Task item: Lines from the line with "The width and height of the screenshot is (629, 317)." to the line with "Open the notifications" in the entries below, and only those, must be output exactly, with both ends included.

[Data records]
------------------------------------------------------------

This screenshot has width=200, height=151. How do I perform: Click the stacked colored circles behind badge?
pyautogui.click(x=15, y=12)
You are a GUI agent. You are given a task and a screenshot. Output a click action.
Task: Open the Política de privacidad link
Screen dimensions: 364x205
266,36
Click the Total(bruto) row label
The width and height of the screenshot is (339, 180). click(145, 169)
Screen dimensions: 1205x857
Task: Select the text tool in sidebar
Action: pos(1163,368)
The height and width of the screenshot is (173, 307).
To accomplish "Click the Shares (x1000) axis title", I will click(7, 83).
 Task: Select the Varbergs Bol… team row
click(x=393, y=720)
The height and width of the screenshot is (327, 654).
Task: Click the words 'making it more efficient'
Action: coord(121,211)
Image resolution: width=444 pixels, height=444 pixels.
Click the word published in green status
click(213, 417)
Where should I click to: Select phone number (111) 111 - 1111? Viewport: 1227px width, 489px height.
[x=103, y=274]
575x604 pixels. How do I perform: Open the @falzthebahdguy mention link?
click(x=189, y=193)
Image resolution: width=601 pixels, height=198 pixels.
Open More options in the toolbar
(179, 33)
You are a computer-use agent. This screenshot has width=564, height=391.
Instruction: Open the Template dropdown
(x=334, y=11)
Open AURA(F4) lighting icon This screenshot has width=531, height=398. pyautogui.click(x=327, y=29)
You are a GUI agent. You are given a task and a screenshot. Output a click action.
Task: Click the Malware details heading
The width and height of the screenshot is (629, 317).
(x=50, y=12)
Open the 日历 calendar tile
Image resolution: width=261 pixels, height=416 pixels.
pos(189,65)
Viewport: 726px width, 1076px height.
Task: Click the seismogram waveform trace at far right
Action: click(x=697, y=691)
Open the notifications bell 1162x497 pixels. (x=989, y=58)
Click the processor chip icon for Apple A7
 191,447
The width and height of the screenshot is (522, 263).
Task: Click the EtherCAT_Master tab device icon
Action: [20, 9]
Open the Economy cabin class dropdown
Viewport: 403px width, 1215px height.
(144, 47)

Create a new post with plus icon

------------------------------------------------------------

Written solution:
The width and height of the screenshot is (629, 317).
(x=50, y=12)
Open the 日历 calendar tile
Image resolution: width=261 pixels, height=416 pixels.
pos(189,65)
Viewport: 726px width, 1076px height.
Task: Click the seismogram waveform trace at far right
Action: click(x=697, y=691)
Open the notifications bell 1162x497 pixels. (x=989, y=58)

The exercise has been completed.